# GOON V1.5 REVIEW & GIVEAWAY - SIR VAPE



## Sir Vape (6/6/17)

The latest Goon V1.5's have arrived!! Pre-orders have shipped and balance of stock is available on our website.




https://www.sirvape.co.za/collections/new/products/copy-of-now-in-stock-authentic-goon-v1-5

*Join us this evening for a live review on our YouTube Channel at 8:30pm and stand a chance to win a 528 Goon Pack:

Consists of:
1 x Black Goon V1.5
1 x 528 Custom Colour Tip
1 x 528 Sticker

JOIN US HERE AT 8:30PM:
*

Reactions: Like 4 | Winner 1


----------



## daniel craig (6/6/17)

Epic!!!


----------



## SparMan (6/6/17)

Not pleased with how that competition just went. People answered the question *before* the question had even been asked because it was blatantly obvious what the question was going to be. Definitely not lag on my side, just really poor planning.


----------



## daniel craig (6/6/17)

SparMan said:


> Not pleased with how that competition just went. People answered the question *before* the question had even been asked because it was blatantly obvious what the question was going to be. Definitely not lag on my side, just really poor planning.

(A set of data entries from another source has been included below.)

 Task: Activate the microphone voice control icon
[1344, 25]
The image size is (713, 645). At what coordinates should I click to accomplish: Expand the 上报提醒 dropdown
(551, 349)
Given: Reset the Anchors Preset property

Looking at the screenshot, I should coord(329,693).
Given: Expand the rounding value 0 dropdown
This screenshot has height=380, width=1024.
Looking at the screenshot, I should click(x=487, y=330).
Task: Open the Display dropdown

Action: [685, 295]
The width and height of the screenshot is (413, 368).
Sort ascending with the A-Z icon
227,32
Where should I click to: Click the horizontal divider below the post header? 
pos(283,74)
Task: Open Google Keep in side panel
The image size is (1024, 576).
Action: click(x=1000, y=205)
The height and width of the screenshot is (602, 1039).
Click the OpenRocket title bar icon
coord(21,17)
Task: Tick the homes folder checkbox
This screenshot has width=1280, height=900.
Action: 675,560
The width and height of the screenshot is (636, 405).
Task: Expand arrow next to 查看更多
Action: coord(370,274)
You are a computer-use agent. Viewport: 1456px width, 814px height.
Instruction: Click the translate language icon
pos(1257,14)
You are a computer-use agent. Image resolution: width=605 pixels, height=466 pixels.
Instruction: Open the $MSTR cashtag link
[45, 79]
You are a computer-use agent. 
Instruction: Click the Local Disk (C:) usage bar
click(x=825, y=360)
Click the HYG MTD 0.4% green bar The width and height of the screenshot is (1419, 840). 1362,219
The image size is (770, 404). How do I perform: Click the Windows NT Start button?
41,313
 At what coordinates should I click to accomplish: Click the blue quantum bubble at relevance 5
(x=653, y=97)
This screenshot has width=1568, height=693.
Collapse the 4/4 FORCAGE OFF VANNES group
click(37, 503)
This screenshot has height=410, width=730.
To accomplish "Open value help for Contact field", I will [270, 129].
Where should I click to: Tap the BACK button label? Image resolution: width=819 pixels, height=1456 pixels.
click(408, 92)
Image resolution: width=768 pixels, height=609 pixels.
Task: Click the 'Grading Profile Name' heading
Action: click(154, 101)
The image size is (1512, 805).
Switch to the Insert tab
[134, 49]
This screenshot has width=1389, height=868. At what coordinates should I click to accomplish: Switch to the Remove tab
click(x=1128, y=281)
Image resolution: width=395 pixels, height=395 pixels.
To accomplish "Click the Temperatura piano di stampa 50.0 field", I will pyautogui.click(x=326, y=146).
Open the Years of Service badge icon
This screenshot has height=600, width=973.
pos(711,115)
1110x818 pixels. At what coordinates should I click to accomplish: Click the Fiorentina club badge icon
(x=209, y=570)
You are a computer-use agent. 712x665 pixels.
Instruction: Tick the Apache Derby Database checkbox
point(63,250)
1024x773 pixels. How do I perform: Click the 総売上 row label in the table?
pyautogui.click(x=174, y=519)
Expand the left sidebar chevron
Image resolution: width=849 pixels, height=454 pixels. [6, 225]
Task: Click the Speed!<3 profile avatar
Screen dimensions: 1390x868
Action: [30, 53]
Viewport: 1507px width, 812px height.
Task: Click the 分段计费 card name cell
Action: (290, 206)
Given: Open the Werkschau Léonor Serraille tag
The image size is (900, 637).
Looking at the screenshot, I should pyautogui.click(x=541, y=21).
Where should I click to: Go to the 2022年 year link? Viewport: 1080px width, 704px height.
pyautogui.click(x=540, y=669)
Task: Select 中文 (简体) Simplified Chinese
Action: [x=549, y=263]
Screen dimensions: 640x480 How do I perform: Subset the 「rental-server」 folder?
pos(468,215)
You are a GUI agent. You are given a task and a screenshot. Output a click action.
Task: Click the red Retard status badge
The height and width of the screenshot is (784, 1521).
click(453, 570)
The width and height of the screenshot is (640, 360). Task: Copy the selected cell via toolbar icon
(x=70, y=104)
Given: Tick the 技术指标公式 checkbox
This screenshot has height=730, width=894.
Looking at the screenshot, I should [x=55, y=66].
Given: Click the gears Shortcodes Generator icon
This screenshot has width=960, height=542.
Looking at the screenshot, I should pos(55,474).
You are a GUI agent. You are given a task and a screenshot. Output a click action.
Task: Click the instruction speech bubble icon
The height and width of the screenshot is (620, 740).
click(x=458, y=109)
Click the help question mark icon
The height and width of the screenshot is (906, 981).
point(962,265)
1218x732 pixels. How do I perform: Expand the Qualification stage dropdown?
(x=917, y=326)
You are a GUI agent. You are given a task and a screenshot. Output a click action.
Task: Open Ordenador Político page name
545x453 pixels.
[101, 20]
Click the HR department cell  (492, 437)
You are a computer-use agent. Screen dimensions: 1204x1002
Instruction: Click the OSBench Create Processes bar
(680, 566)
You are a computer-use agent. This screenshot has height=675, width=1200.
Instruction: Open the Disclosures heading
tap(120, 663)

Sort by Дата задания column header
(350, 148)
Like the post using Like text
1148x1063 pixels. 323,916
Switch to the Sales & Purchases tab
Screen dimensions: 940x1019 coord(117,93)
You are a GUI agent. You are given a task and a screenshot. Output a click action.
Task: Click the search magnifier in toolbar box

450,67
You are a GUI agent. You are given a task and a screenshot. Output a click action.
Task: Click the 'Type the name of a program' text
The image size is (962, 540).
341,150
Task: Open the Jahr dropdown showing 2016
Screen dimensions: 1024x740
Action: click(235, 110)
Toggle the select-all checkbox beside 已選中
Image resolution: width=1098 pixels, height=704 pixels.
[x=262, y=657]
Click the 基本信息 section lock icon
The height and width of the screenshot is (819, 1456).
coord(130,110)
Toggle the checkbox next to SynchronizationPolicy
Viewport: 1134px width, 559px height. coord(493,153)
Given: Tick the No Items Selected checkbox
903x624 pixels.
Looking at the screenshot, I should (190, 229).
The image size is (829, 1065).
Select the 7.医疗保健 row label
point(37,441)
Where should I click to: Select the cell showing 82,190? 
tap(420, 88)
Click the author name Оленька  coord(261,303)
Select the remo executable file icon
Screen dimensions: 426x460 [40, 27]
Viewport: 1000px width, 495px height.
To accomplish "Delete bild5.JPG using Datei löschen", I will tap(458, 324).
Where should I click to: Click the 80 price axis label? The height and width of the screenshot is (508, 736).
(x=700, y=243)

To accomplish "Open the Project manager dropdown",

The comp is run this way because it's too much work to randomize and select a winner. IMO its just luck. If you answer the question before it's asked you may or may not have the correct answer.

Reactions: Creative 1


----------



## SparMan (6/6/17)

@daniel craig Uh. I guess I'm just a little peeved as I had the answer typed and waiting for when you asked, as I assumed any answers before the question would be disqualified. Thanks for clarifying.

Reactions: Like 1


----------



## GerritVisagie (6/6/17)

Great evening spent with The Sirs, 
Well done to Mrs M.
Thanx guys, that was awesomeness 


Sent from my iPhone 7+ using Tapatalk

Reactions: Like 1


----------



## BioHAZarD (6/6/17)

Missed the feed. What was the consensus on the review of the 1.5?

Sent from my Note 4


----------



## daniel craig (6/6/17)

BioHAZarD said:


> Missed the feed. What was the consensus on the review of the 1.5?
> 
> Sent from my Note 4


You need one!

Reactions: Like 1


----------



## BioHAZarD (6/6/17)

daniel craig said:


> You need one!


Awesome. Dont worry its in transit.  

Sent from my Note 4

Reactions: Like 1


----------



## daniel craig (6/6/17)

BioHAZarD said:


> Awesome. Dont worry its in transit.
> 
> Sent from my Note 4


You will love it

Reactions: Like 1


----------